The forgotten secret to being a writer
I have a confession to make. For the last year I have been suffering from imposter syndrome. Although I have a published book, it’s felt like I was coasting on writing I had done years ago. I finished Harlequin’s Riddle when my son was small. He’s starting uni next year. Columbine’s Tale was finished when my daughter was small. She’s nearly in year ten. With all the responsibilities of life and work I’ve had little time to write for a long time. To be honest, I was really starting to wonder if I could even call myself a writer. How could I be a writer if I wasn’t writing? Turns out I had forgotten something important. Something I knew far better as a child than I do now.
Typical advice for writers
One of the things you’re told often if you are an aspiring writer is to write. Write a lot. I’ve even told emerging writers that myself. It’s good advice. The more you write, the better you get with words. You learn how to say what you want to say concisely. You discover which words you personally overuse. Your vocabulary expands. When you give yourself challenges, you develop your ability to write emotions or fight scenes or whatever it is you need.

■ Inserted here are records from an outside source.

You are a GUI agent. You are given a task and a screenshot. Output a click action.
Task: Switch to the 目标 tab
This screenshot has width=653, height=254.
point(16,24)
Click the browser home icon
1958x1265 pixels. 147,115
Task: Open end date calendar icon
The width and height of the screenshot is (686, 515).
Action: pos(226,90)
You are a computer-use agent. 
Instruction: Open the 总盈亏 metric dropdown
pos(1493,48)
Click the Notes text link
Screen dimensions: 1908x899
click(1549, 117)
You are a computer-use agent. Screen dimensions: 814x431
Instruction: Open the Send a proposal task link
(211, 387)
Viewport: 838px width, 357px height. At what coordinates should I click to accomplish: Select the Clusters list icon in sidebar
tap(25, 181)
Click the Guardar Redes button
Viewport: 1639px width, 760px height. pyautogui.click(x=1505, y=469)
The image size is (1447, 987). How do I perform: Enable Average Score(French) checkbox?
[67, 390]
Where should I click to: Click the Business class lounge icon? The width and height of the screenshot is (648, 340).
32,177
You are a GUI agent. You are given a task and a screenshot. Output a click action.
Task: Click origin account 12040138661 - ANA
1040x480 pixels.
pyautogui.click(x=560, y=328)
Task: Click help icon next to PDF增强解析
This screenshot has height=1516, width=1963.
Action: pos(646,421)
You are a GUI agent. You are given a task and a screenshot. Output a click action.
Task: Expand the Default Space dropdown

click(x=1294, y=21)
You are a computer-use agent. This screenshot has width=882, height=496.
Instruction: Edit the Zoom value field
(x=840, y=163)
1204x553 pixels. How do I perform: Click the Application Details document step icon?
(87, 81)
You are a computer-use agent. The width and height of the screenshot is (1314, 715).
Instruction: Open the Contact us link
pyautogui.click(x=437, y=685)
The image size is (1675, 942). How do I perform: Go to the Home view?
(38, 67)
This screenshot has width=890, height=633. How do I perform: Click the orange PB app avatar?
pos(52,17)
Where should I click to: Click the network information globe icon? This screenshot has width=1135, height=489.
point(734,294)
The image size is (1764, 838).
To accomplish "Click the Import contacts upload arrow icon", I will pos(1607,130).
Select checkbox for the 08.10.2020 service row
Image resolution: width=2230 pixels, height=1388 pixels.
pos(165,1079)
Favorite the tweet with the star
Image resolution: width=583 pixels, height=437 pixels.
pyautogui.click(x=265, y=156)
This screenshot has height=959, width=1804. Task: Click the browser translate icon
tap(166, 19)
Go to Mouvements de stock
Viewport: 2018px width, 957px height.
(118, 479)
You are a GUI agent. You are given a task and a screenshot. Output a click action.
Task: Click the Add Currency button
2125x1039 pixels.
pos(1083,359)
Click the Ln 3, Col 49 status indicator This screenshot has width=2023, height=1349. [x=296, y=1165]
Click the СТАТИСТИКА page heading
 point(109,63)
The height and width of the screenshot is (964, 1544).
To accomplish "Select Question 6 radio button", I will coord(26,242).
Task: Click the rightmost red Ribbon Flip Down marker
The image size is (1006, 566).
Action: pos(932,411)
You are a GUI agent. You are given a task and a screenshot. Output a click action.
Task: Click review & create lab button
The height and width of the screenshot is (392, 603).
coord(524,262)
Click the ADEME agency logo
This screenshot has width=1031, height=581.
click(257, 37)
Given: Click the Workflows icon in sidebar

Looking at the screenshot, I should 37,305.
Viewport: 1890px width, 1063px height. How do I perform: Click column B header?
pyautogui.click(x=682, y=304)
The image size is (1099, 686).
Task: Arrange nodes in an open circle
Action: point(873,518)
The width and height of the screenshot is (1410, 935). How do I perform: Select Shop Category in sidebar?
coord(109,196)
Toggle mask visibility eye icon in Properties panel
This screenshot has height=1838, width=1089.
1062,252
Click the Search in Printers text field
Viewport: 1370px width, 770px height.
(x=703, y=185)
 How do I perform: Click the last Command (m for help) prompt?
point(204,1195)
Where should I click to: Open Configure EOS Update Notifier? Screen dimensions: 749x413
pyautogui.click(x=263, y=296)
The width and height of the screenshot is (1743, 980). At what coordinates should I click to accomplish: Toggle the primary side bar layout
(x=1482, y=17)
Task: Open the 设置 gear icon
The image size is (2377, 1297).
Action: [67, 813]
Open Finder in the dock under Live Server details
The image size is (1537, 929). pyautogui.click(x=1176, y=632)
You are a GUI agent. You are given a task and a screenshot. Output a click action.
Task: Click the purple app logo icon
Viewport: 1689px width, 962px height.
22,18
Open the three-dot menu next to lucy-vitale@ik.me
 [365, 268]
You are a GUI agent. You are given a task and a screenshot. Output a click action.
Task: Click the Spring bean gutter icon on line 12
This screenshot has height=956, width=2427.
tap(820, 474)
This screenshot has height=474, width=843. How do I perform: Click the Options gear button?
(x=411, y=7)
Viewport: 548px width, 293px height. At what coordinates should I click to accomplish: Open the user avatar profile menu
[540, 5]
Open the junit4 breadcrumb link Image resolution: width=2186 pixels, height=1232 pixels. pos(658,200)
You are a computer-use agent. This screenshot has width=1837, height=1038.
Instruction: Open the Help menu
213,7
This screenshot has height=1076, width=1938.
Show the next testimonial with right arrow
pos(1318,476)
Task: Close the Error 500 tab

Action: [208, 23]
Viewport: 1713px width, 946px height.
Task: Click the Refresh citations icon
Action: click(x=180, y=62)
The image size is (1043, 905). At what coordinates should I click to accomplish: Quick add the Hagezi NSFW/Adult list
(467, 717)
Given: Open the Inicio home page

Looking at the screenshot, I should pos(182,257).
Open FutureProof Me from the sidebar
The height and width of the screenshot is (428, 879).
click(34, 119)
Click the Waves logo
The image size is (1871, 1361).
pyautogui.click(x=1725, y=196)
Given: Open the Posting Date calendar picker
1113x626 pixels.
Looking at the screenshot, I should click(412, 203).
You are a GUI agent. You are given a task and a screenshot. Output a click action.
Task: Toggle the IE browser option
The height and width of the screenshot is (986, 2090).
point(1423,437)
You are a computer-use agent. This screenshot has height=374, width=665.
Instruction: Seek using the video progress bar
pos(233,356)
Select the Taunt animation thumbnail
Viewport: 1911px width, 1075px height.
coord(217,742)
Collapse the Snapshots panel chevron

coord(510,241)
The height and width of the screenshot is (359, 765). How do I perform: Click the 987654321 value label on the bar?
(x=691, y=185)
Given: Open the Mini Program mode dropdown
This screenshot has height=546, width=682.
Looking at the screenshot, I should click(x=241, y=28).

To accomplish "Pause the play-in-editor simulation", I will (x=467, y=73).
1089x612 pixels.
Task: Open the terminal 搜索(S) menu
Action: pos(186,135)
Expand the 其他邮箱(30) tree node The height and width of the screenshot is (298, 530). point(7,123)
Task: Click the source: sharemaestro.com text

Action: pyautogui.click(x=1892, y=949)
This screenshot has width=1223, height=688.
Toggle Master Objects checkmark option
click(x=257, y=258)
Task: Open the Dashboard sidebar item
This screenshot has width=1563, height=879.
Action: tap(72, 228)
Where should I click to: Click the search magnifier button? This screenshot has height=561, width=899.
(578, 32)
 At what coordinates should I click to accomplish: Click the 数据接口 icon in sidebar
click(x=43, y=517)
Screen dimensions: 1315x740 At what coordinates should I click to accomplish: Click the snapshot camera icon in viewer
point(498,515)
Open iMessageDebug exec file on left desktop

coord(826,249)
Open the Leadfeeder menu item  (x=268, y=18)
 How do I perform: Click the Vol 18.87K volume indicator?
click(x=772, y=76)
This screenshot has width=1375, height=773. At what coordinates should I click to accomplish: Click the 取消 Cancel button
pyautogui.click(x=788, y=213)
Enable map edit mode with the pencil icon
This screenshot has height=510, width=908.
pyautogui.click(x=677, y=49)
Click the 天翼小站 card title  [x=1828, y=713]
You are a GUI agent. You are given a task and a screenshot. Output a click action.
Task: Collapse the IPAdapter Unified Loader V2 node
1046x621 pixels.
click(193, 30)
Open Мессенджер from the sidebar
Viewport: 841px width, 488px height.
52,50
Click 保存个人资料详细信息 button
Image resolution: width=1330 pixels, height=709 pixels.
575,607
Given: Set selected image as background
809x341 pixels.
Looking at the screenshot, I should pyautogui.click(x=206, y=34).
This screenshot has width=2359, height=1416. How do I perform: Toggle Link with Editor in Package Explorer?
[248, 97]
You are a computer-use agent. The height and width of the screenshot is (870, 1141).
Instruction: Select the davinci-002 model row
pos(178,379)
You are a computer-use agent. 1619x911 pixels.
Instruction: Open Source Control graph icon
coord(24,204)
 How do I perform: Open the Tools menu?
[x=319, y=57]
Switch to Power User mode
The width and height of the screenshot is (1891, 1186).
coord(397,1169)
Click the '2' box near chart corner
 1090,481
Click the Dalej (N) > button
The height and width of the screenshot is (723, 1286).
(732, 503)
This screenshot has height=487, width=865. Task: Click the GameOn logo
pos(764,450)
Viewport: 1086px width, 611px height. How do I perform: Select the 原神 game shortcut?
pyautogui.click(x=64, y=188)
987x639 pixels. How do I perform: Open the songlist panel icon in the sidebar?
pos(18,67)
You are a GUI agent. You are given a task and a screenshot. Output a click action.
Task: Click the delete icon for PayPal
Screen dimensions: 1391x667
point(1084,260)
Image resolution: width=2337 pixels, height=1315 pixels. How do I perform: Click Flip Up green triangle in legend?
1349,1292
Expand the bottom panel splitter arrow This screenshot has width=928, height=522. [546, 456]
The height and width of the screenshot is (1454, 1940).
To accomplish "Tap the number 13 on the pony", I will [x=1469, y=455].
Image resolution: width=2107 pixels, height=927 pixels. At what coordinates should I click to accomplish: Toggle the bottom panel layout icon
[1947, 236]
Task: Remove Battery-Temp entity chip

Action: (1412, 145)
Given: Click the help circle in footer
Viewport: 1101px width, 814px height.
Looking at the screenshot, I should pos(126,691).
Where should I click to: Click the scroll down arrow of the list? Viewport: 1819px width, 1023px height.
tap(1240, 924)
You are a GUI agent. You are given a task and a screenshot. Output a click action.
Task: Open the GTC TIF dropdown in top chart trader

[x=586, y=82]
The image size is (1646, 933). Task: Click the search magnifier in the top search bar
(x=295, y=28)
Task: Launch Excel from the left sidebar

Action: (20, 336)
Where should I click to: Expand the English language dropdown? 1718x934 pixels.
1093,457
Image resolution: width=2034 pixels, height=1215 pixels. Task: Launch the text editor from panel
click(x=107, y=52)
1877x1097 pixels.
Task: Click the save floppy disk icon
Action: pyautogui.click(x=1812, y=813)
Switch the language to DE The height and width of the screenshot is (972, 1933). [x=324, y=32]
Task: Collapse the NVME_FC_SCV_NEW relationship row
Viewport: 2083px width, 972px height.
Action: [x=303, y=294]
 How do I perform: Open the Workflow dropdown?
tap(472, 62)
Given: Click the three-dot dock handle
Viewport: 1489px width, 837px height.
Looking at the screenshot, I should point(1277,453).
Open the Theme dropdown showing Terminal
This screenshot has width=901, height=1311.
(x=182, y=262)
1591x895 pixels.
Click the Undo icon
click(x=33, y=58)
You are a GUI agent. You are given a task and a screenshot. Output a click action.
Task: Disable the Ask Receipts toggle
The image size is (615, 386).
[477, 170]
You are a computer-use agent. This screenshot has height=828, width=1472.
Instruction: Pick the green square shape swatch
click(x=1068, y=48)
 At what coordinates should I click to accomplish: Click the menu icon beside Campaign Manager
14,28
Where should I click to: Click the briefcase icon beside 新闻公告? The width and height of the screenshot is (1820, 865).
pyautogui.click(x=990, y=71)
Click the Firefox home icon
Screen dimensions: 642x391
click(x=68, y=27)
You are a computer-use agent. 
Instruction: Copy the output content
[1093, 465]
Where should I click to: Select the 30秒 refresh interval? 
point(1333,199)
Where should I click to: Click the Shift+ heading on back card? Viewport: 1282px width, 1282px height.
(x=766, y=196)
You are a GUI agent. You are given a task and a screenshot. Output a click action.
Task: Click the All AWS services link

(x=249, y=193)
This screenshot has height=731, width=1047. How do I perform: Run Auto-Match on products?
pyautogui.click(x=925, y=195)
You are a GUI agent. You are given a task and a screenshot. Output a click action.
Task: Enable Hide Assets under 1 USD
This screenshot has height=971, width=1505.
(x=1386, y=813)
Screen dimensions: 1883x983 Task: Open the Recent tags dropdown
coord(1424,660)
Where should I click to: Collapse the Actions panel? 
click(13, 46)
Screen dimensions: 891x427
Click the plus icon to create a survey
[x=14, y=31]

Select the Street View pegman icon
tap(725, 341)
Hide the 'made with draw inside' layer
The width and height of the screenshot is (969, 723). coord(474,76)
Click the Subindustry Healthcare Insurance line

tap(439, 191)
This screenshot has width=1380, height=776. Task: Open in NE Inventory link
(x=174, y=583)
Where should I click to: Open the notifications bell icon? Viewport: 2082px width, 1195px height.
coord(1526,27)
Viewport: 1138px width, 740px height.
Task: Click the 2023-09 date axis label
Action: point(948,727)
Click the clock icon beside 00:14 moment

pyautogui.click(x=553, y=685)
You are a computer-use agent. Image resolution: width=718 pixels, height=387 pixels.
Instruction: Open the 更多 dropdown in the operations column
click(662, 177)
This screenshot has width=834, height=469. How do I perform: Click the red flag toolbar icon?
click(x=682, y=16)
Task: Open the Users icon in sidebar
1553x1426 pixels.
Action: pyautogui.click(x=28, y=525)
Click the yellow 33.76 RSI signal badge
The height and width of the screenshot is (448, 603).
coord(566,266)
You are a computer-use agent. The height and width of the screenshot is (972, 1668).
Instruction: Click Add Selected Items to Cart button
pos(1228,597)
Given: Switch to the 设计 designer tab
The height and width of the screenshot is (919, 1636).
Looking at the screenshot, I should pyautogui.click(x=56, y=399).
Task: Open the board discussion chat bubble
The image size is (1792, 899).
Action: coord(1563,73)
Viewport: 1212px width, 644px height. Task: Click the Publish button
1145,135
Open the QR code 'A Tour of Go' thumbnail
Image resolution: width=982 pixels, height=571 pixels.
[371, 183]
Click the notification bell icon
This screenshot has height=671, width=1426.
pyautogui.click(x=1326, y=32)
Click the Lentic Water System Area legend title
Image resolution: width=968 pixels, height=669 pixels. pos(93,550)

The other important piece of advice that’s given often is to learn to edit and to accept editing. This is also important. A first draft is always going to need work. So’s a third or fifth draft. You need to be willing to keep working at your writing until it sings. And nobody can see all the flaws in their own work – when you’ve read it often you become blind to certain problems or repetitions. I think once a writer is able to accept feedback from others and work out what is valuable and what isn’t, they’re well on their way to becoming professional.
What I have and haven’t been doing
I’ve worked as a professional editor for about eight years now, and that has definitely allowed me to develop my writing abilities. My instincts have vastly improved for understanding what the issues are in a piece of writing. The more you analyse and problem solve, the more you can pinpoint what is going wrong and how to improve it. I can absolutely say that being an editor has made me a better writer. And I did do intensive editing of Harlequin’s Riddle and Columbine’s Tale before they were published.
But I still haven’t done much of my own writing. And it hasn’t just been the last year – it’s been about four years. Probably since I finished my PhD. I’ve written previously about doing a creative PhD (here’s the link). While I wrote a novel during my candidacy, I struggled with switching between a creative and academic mindset. And once the PhD was over I didn’t feel like a writer any more. I was burned out, heartsick, doubting my abilities. In the next few years we relocated to a new city, moved house twice, had issues with our kids’ school.
I’d forgotten how to be a writer.
A journey to the past
This week a magical confluence of events occurred. I made an unexpected trip to Tasmania at the same time that I was reading Terry Brooks’ (Shannara) book on writing, Sometimes the magic works. I was born and grew up in Hobart but I hadn’t been back in a while. Life moves on, and sometimes you only remember things when you return to the setting where they happened. As we were sorting out what we needed to sort out, we were driving around familiar streets, past familiar landmarks. And I began to see shadows of what I had forgotten.
Terry Brooks has a chapter on the importance of daydreaming for writers. I was reading that around the same time I was revisiting the places I spent so much time in. And I could see the imaginary places that rested alongside them. As I drove past the walk home, along a long road, a forest sprang up. Years ago I had walked that imaginary forest, dressed in a velvet dress and cloak, no longer a school girl but a gypsy. When we stopped to walk through the local park, I saw the castle that had once been there, with its many rooms and fantastic feasts. Driving past our old home, I remembered Helen, my invisible friend who lived under our house.
The forgotten secret
The thing is, Terry Brooks is right. Daydreaming is where it begins. It’s where stories take root and begin to grow. When you daydream, you teach your imagination muscles how to stretch. You begin the slow, sometimes painful but ultimately exhilarating process of growing wings. I spent an awful lot of time daydreaming as a kid. My imagination was well developed from an early age. And imagination is the crucial, forgotten ingredient to being a writer – especially a fantasy writer.
Remembering this, I was able to realise that even in the years when I wasn’t writing, my imagination remained my constant companion. I still wondered, and was curious, and conjured possibilities. I may not have been writing on the page, but I was always, always writing in my head. The stories never left me.
I don’t feel like an imposter any more. The physical act of writing is only part of the process. Whatever else I am doing, my imagination, given life and strength when I was a child, remains active, conjuring stories and characters and settings. As long as I have that, even when I can’t put pen to page, I am a writer.